Welington Morais

Personal information
- Born: 6 September 1996 (age 29) Imperatriz, Maranhão, Brazil
- Height: 1.85 m (6 ft 1 in)
- Weight: 115 kg (254 lb)

Sport
- Sport: Track and field
- Event: Shot put
- Club: Pinheiros
- Coached by: Ricardo Souza Barros

Achievements and titles
- Personal best: 21.18 m (2026)

Medal record
Men's athletics
Representing Brazil
South American Games
| Gold medal – first place | 2022 Asunción | Shot put |
South American Championships
| Gold medal – first place | 2021 Guayaquil | Shot put |
Ibero-American Championships
| Silver medal – second place | 2022 La Nucía | Shot put |
South American U23 Championships
| Gold medal – first place | 2018 Cuenca | Shot put |
South American Junior Championships
| Silver medal – second place | 2015 Cuenca | Shot put |
South American Youth Championships
| Silver medal – second place | 2012 Mendoza | Javelin throw |

= Welington Morais =

Brazilian shot putter (born 1996)

Welington Silva Morais (born 6 September 1996) is a Brazilian track and field athlete who specialises in the shot put. He was the gold medallist at the 2021 South American Championships and the silver medallist at the 2022 Ibero-American Championships.

==Early years==
Welington Silva Morais was born in Imperatriz, Maranhão on 6 September 1996. He began training in athletics in 2010 at the suggestion of a teacher who observed him playing dodgeball. Morais won some local titles before moving to the city of Londrina to continue his training. He saw a rapid improvement in his results, winning the silver medal in the javelin throw (700 g) at the 2012 South American Youth Championships in Argentina. The following year he won a gold medal in the shot put event at the Jogos Escolares da Juventude (Juvenile School Games); his mother surprised him by travelling to the city of Belém to see him compete for the first time.

==Career==
After settling on the shot put as his discipline, Morais captured the silver medal at the 2015 South American Junior Championships in Ecuador. He also competed at the Pan American Junior Championships two months later in Canada, though he did not medal. In 2018, Morais won a bronze medal at the Troféu Brasil de Atletismo by reaching 19.37 m. Two weeks later he won the 2018 South American U23 Championships with a personal best throw of 19.85 m, coming within 7 centimetres of the championship record.

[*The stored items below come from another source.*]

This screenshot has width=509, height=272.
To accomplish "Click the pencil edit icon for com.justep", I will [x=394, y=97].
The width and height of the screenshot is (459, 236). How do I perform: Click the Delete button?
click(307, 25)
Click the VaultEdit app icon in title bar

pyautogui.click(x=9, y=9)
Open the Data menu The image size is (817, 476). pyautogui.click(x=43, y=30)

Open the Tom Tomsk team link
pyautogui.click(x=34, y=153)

In mid-2019, Morais competed at both the Summer Universiade in Italy and the Pan American Games in Peru, though he failed to reach the podium at either. However, that September, he repeated as a bronze medallist at the Troféu Brasil de Atletismo before capturing the Brazilian university title. Morais followed this up with a silver-medal performance at the 2020 Troféu Brasil de Atletismo, recording a throw of 19.43 m while Darlan Romani captured his ninth consecutive national title.

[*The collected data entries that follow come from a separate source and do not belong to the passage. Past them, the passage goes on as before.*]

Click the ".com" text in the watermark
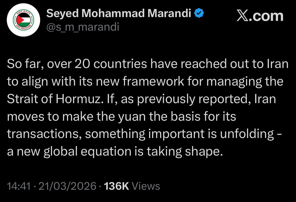This screenshot has height=202, width=296. point(267,16)
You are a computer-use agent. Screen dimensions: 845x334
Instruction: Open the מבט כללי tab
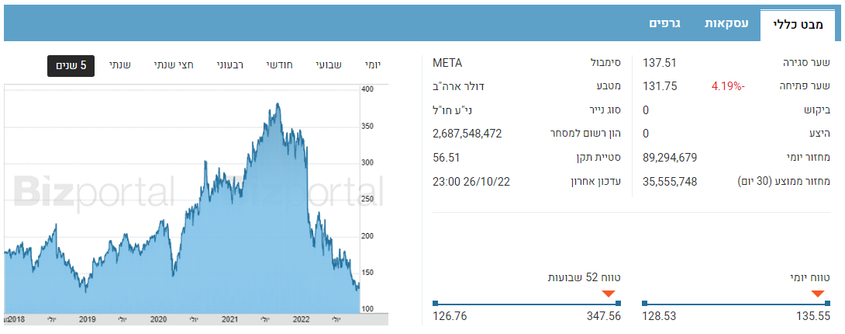click(798, 25)
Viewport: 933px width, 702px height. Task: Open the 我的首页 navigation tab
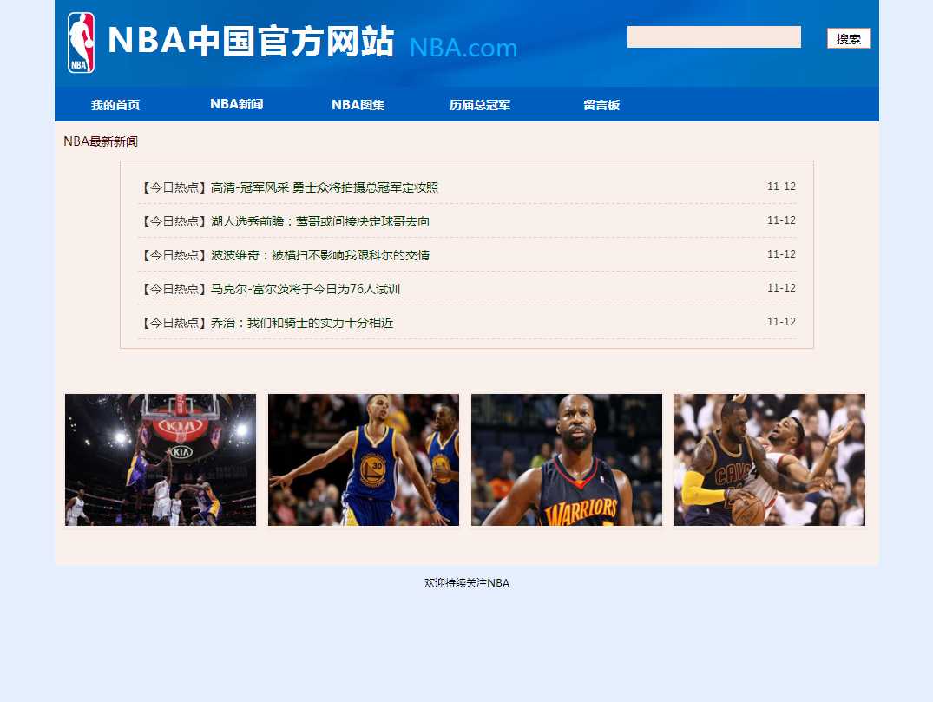(x=115, y=105)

On 26 March 2021, Morais threw 20.28 m for a first-place finish at the Reynaldo Berto Gorno South American Grand Prix in Uruguay. It was the first time he surpassed the 20-metre mark and was the second-farthest throw ever by a Brazilian, behind only Darlan Romani's 22.61 m. Morais then won the gold medal at the 2021 South American Championships in Ecuador with a throw of 19.87 m, though he failed to get onto the podium at the national championships after finishing in fourth place.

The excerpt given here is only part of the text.